- [What you will do]:
Copy every record exactly, with nothing left out.
[Opening Records for this task section]
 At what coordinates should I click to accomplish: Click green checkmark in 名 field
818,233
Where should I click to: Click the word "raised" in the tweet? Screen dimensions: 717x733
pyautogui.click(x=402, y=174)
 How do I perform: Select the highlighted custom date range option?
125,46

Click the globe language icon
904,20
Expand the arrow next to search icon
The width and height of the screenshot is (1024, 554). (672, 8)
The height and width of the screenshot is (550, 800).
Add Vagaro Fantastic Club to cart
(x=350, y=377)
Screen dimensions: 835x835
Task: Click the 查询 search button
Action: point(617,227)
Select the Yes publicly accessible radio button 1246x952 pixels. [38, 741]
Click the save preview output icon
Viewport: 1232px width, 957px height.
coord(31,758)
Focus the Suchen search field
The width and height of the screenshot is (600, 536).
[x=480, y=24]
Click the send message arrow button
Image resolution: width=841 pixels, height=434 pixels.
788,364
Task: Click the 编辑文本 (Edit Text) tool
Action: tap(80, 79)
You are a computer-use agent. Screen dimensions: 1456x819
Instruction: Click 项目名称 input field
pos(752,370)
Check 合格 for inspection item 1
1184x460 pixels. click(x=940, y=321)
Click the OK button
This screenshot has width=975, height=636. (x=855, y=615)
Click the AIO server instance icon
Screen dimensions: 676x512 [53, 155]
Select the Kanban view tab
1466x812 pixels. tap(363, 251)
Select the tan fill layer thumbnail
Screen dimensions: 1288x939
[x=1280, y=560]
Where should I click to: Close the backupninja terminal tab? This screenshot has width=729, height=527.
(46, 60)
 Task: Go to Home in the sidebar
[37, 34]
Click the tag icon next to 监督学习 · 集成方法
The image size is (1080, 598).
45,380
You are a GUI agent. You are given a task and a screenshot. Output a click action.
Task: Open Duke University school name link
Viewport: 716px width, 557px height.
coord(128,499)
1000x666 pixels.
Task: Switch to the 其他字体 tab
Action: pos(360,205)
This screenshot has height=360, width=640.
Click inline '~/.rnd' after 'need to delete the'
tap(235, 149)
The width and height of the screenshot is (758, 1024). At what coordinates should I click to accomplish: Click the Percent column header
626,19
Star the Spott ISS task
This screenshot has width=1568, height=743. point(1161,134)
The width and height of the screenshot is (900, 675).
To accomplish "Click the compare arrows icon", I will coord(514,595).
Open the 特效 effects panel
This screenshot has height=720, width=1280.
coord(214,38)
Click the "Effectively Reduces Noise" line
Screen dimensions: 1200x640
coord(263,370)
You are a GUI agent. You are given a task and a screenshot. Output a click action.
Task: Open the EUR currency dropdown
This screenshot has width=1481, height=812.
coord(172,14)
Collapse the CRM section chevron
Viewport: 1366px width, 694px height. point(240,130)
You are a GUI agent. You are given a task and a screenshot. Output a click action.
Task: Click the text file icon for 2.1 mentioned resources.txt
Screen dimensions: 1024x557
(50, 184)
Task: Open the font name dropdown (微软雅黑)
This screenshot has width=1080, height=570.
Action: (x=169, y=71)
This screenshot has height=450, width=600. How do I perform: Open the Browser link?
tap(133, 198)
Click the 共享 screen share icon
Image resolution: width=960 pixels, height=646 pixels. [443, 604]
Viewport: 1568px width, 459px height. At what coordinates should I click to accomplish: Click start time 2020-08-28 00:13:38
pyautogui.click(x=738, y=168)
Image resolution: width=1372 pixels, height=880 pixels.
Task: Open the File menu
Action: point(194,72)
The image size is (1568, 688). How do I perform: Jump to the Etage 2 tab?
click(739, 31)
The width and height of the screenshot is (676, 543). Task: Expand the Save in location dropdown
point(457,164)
[Closing Records for this task section]
- [Exercise answer]:
 At what coordinates should I click to accomplish: Click green checkmark in 名 field
818,233
Where should I click to: Click the word "raised" in the tweet? Screen dimensions: 717x733
pyautogui.click(x=402, y=174)
 How do I perform: Select the highlighted custom date range option?
125,46

Click the globe language icon
904,20
Expand the arrow next to search icon
The width and height of the screenshot is (1024, 554). (672, 8)
The height and width of the screenshot is (550, 800).
Add Vagaro Fantastic Club to cart
(x=350, y=377)
Screen dimensions: 835x835
Task: Click the 查询 search button
Action: point(617,227)
Select the Yes publicly accessible radio button 1246x952 pixels. [38, 741]
Click the save preview output icon
Viewport: 1232px width, 957px height.
coord(31,758)
Focus the Suchen search field
The width and height of the screenshot is (600, 536).
[x=480, y=24]
Click the send message arrow button
Image resolution: width=841 pixels, height=434 pixels.
788,364
Task: Click the 编辑文本 (Edit Text) tool
Action: tap(80, 79)
You are a computer-use agent. Screen dimensions: 1456x819
Instruction: Click 项目名称 input field
pos(752,370)
Check 合格 for inspection item 1
1184x460 pixels. click(x=940, y=321)
Click the OK button
This screenshot has width=975, height=636. (x=855, y=615)
Click the AIO server instance icon
Screen dimensions: 676x512 [53, 155]
Select the Kanban view tab
1466x812 pixels. tap(363, 251)
Select the tan fill layer thumbnail
Screen dimensions: 1288x939
[x=1280, y=560]
Where should I click to: Close the backupninja terminal tab? This screenshot has width=729, height=527.
(46, 60)
 Task: Go to Home in the sidebar
[37, 34]
Click the tag icon next to 监督学习 · 集成方法
The image size is (1080, 598).
45,380
You are a GUI agent. You are given a task and a screenshot. Output a click action.
Task: Open Duke University school name link
Viewport: 716px width, 557px height.
coord(128,499)
1000x666 pixels.
Task: Switch to the 其他字体 tab
Action: pos(360,205)
This screenshot has height=360, width=640.
Click inline '~/.rnd' after 'need to delete the'
tap(235, 149)
The width and height of the screenshot is (758, 1024). At what coordinates should I click to accomplish: Click the Percent column header
626,19
Star the Spott ISS task
This screenshot has width=1568, height=743. point(1161,134)
The width and height of the screenshot is (900, 675).
To accomplish "Click the compare arrows icon", I will coord(514,595).
Open the 特效 effects panel
This screenshot has height=720, width=1280.
coord(214,38)
Click the "Effectively Reduces Noise" line
Screen dimensions: 1200x640
coord(263,370)
You are a GUI agent. You are given a task and a screenshot. Output a click action.
Task: Open the EUR currency dropdown
This screenshot has width=1481, height=812.
coord(172,14)
Collapse the CRM section chevron
Viewport: 1366px width, 694px height. point(240,130)
You are a GUI agent. You are given a task and a screenshot. Output a click action.
Task: Click the text file icon for 2.1 mentioned resources.txt
Screen dimensions: 1024x557
(50, 184)
Task: Open the font name dropdown (微软雅黑)
This screenshot has width=1080, height=570.
Action: (x=169, y=71)
This screenshot has height=450, width=600. How do I perform: Open the Browser link?
tap(133, 198)
Click the 共享 screen share icon
Image resolution: width=960 pixels, height=646 pixels. [443, 604]
Viewport: 1568px width, 459px height. At what coordinates should I click to accomplish: Click start time 2020-08-28 00:13:38
pyautogui.click(x=738, y=168)
Image resolution: width=1372 pixels, height=880 pixels.
Task: Open the File menu
Action: point(194,72)
The image size is (1568, 688). How do I perform: Jump to the Etage 2 tab?
click(739, 31)
The width and height of the screenshot is (676, 543). Task: Expand the Save in location dropdown
point(457,164)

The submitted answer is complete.